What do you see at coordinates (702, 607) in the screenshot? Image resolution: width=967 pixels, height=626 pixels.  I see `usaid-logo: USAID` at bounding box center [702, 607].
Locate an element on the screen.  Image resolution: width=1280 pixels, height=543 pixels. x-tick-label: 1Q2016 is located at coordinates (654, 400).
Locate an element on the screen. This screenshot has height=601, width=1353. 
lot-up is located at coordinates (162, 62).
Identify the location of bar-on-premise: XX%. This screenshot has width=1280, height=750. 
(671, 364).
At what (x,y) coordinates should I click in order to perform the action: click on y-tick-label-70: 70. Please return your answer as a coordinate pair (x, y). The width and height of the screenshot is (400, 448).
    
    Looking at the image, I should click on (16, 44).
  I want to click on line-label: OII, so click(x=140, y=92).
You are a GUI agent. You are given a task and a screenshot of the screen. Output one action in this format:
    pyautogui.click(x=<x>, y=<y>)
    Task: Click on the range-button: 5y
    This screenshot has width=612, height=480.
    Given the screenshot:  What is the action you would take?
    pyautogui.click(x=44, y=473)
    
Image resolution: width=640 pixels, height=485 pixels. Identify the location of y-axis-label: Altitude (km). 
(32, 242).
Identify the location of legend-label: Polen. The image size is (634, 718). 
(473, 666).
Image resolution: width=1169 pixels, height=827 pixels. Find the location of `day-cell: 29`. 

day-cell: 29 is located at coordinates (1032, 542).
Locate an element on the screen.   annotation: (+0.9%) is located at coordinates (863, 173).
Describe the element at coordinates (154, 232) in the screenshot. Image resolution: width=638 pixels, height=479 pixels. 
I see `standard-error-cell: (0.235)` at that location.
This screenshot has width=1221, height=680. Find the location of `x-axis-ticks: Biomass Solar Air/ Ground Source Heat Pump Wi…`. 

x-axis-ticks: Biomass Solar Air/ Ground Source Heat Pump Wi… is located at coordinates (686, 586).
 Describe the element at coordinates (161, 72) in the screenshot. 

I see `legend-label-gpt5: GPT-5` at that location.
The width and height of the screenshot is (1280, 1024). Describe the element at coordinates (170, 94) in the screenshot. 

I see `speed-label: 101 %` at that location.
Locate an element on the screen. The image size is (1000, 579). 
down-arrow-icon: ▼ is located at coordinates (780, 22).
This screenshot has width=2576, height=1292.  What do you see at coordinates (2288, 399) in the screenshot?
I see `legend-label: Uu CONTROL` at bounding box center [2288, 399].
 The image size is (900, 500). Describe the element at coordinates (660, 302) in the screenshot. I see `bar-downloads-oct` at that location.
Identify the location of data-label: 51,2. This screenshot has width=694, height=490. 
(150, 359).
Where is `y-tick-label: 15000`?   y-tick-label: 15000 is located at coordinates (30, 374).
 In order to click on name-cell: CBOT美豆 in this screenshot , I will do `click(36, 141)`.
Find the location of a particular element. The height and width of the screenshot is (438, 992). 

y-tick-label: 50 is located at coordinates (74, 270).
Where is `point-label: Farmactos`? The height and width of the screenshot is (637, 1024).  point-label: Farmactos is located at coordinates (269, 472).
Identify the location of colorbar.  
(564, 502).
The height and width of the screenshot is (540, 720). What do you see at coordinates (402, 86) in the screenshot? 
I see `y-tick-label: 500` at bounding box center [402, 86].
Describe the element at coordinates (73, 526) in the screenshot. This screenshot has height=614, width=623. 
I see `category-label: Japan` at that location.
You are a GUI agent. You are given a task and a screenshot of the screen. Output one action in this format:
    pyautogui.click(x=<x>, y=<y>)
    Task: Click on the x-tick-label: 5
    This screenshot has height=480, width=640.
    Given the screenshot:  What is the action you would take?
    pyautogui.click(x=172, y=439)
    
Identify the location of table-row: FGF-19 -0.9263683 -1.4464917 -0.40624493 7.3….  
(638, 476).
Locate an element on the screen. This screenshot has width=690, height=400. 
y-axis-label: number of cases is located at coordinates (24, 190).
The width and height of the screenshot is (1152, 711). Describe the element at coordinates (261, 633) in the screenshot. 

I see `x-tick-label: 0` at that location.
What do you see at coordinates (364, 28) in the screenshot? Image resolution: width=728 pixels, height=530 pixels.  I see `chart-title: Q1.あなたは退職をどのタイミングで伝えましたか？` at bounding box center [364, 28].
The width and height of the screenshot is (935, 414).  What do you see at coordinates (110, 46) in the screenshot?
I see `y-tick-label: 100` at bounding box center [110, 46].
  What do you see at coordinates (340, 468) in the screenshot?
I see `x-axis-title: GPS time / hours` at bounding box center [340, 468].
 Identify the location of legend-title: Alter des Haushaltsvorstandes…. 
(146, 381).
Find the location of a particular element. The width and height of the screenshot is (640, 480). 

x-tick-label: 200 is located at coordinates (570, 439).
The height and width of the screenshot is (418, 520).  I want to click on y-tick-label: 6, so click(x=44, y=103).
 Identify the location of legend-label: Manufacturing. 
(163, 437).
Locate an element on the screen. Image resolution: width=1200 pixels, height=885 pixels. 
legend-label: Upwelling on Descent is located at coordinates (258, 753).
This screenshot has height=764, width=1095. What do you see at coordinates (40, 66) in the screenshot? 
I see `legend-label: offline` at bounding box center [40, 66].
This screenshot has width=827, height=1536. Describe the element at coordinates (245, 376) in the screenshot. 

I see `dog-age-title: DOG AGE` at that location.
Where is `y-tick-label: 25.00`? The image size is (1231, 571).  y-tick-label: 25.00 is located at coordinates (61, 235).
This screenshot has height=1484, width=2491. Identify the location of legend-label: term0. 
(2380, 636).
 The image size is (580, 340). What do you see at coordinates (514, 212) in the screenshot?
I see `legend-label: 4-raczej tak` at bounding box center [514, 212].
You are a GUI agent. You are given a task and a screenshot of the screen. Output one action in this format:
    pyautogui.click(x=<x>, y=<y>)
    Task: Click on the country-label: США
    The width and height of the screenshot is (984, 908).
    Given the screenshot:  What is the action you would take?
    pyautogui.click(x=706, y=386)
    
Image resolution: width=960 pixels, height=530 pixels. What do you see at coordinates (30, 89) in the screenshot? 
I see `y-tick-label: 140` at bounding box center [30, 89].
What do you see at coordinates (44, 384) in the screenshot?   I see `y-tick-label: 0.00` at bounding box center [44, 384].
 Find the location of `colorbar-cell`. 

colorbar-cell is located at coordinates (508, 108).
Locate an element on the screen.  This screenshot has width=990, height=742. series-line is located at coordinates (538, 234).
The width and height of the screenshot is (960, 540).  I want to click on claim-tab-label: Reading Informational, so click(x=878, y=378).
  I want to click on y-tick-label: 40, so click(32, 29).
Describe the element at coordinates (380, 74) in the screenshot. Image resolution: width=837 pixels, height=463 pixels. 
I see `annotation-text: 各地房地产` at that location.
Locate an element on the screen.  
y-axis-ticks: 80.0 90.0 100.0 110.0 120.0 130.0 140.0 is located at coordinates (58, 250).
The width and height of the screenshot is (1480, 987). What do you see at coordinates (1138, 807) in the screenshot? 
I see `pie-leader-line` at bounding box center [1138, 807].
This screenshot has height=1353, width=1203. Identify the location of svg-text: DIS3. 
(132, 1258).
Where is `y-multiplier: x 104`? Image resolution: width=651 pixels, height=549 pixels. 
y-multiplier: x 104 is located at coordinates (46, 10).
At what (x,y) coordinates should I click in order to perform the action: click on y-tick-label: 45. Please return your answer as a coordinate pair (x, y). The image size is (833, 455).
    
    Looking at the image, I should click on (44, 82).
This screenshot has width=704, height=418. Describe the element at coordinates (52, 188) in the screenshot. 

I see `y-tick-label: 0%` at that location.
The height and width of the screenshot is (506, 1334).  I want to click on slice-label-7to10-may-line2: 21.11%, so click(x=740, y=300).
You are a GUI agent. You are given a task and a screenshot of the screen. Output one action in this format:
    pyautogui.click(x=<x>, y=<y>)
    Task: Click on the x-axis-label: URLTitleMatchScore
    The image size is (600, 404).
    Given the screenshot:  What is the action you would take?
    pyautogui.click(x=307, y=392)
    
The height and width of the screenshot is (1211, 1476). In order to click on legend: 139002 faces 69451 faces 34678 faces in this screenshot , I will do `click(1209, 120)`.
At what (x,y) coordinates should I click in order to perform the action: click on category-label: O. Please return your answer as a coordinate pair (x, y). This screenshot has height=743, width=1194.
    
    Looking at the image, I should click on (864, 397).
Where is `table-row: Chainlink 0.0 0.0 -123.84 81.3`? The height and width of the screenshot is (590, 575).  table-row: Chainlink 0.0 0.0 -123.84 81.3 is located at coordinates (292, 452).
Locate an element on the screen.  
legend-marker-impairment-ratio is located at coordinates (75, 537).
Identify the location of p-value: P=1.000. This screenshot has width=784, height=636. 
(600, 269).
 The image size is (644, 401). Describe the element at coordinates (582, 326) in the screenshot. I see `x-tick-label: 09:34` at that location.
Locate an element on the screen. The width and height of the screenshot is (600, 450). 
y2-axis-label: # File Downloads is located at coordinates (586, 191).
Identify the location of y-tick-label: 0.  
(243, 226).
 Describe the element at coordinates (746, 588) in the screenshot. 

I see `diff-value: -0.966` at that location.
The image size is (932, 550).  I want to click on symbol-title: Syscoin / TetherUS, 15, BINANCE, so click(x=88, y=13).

> EXERCISE
Render the records from the line with "coordinates (61, 235)." to the line with "coordinates (538, 234).", both included, as a JSON list of strings with one string per line and blank lines omitted.

> RESULT OF THE TASK
[
  "Where is `y-tick-label: 25.00`? The image size is (1231, 571).  y-tick-label: 25.00 is located at coordinates (61, 235).",
  "This screenshot has height=1484, width=2491. Identify the location of legend-label: term0. ",
  "(2380, 636).",
  " The image size is (580, 340). What do you see at coordinates (514, 212) in the screenshot?",
  "I see `legend-label: 4-raczej tak` at bounding box center [514, 212].",
  "You are a GUI agent. You are given a task and a screenshot of the screen. Output one action in this format:",
  "    pyautogui.click(x=<x>, y=<y>)",
  "    Task: Click on the country-label: США",
  "    The width and height of the screenshot is (984, 908).",
  "    Given the screenshot:  What is the action you would take?",
  "    pyautogui.click(x=706, y=386)",
  "Image resolution: width=960 pixels, height=530 pixels. What do you see at coordinates (30, 89) in the screenshot? ",
  "I see `y-tick-label: 140` at bounding box center [30, 89].",
  "What do you see at coordinates (44, 384) in the screenshot?   I see `y-tick-label: 0.00` at bounding box center [44, 384].",
  " Find the location of `colorbar-cell`. ",
  "colorbar-cell is located at coordinates (508, 108).",
  "Locate an element on the screen.  This screenshot has width=990, height=742. series-line is located at coordinates (538, 234)."
]